Activity:
Would you retype the records below exactly as they appear?

Task inputs:

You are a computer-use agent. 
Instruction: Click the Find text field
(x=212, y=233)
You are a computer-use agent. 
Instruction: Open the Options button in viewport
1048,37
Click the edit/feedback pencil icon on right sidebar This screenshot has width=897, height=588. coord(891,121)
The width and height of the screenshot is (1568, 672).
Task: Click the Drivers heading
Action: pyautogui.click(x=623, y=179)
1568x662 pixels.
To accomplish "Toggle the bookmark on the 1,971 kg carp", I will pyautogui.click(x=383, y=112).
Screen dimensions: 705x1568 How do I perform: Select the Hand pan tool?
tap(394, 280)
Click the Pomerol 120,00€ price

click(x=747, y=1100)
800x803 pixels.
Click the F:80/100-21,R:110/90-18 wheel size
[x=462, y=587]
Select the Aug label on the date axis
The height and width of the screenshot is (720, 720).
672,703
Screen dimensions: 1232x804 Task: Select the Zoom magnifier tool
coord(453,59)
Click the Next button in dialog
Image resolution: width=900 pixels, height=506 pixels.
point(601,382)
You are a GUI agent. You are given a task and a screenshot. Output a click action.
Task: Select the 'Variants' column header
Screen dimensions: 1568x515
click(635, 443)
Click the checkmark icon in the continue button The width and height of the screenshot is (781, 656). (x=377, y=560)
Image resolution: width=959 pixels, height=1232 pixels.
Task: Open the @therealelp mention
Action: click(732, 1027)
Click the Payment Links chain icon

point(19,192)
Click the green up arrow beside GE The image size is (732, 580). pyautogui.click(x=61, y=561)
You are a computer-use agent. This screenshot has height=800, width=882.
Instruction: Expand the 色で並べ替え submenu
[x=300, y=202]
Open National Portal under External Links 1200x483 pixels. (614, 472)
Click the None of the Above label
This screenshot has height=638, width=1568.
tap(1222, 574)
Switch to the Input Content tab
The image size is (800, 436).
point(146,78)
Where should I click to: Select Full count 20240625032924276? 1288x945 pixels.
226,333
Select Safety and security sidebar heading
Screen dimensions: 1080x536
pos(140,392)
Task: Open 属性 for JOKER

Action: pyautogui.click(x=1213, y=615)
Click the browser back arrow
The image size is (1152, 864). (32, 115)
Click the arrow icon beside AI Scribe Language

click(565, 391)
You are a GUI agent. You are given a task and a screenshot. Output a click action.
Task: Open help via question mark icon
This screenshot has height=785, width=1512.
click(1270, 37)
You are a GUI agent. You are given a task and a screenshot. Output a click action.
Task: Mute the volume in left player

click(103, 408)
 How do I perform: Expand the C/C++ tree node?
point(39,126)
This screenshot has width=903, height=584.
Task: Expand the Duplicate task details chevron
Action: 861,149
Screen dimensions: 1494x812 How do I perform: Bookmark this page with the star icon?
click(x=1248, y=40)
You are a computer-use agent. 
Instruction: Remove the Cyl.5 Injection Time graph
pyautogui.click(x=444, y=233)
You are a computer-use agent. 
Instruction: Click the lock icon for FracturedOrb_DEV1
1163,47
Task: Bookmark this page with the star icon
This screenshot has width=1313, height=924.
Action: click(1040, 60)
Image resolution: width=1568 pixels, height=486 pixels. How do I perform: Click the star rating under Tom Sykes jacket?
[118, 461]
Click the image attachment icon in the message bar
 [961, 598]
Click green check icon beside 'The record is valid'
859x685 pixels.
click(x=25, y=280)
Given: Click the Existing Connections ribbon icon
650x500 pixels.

Answer below:
You are a computer-use agent. 
Instruction: Click the Find text field
(x=212, y=233)
You are a computer-use agent. 
Instruction: Open the Options button in viewport
1048,37
Click the edit/feedback pencil icon on right sidebar This screenshot has width=897, height=588. coord(891,121)
The width and height of the screenshot is (1568, 672).
Task: Click the Drivers heading
Action: pyautogui.click(x=623, y=179)
1568x662 pixels.
To accomplish "Toggle the bookmark on the 1,971 kg carp", I will pyautogui.click(x=383, y=112).
Screen dimensions: 705x1568 How do I perform: Select the Hand pan tool?
tap(394, 280)
Click the Pomerol 120,00€ price

click(x=747, y=1100)
800x803 pixels.
Click the F:80/100-21,R:110/90-18 wheel size
[x=462, y=587]
Select the Aug label on the date axis
The height and width of the screenshot is (720, 720).
672,703
Screen dimensions: 1232x804 Task: Select the Zoom magnifier tool
coord(453,59)
Click the Next button in dialog
Image resolution: width=900 pixels, height=506 pixels.
point(601,382)
You are a GUI agent. You are given a task and a screenshot. Output a click action.
Task: Select the 'Variants' column header
Screen dimensions: 1568x515
click(635, 443)
Click the checkmark icon in the continue button The width and height of the screenshot is (781, 656). (x=377, y=560)
Image resolution: width=959 pixels, height=1232 pixels.
Task: Open the @therealelp mention
Action: click(732, 1027)
Click the Payment Links chain icon

point(19,192)
Click the green up arrow beside GE The image size is (732, 580). pyautogui.click(x=61, y=561)
You are a computer-use agent. This screenshot has height=800, width=882.
Instruction: Expand the 色で並べ替え submenu
[x=300, y=202]
Open National Portal under External Links 1200x483 pixels. (614, 472)
Click the None of the Above label
This screenshot has height=638, width=1568.
tap(1222, 574)
Switch to the Input Content tab
The image size is (800, 436).
point(146,78)
Where should I click to: Select Full count 20240625032924276? 1288x945 pixels.
226,333
Select Safety and security sidebar heading
Screen dimensions: 1080x536
pos(140,392)
Task: Open 属性 for JOKER

Action: pyautogui.click(x=1213, y=615)
Click the browser back arrow
The image size is (1152, 864). (32, 115)
Click the arrow icon beside AI Scribe Language

click(565, 391)
You are a GUI agent. You are given a task and a screenshot. Output a click action.
Task: Open help via question mark icon
This screenshot has height=785, width=1512.
click(1270, 37)
You are a GUI agent. You are given a task and a screenshot. Output a click action.
Task: Mute the volume in left player

click(103, 408)
 How do I perform: Expand the C/C++ tree node?
point(39,126)
This screenshot has width=903, height=584.
Task: Expand the Duplicate task details chevron
Action: 861,149
Screen dimensions: 1494x812 How do I perform: Bookmark this page with the star icon?
click(x=1248, y=40)
You are a computer-use agent. 
Instruction: Remove the Cyl.5 Injection Time graph
pyautogui.click(x=444, y=233)
You are a computer-use agent. 
Instruction: Click the lock icon for FracturedOrb_DEV1
1163,47
Task: Bookmark this page with the star icon
This screenshot has width=1313, height=924.
Action: click(1040, 60)
Image resolution: width=1568 pixels, height=486 pixels. How do I perform: Click the star rating under Tom Sykes jacket?
[118, 461]
Click the image attachment icon in the message bar
 [961, 598]
Click green check icon beside 'The record is valid'
859x685 pixels.
click(x=25, y=280)
Given: Click the Existing Connections ribbon icon
650x500 pixels.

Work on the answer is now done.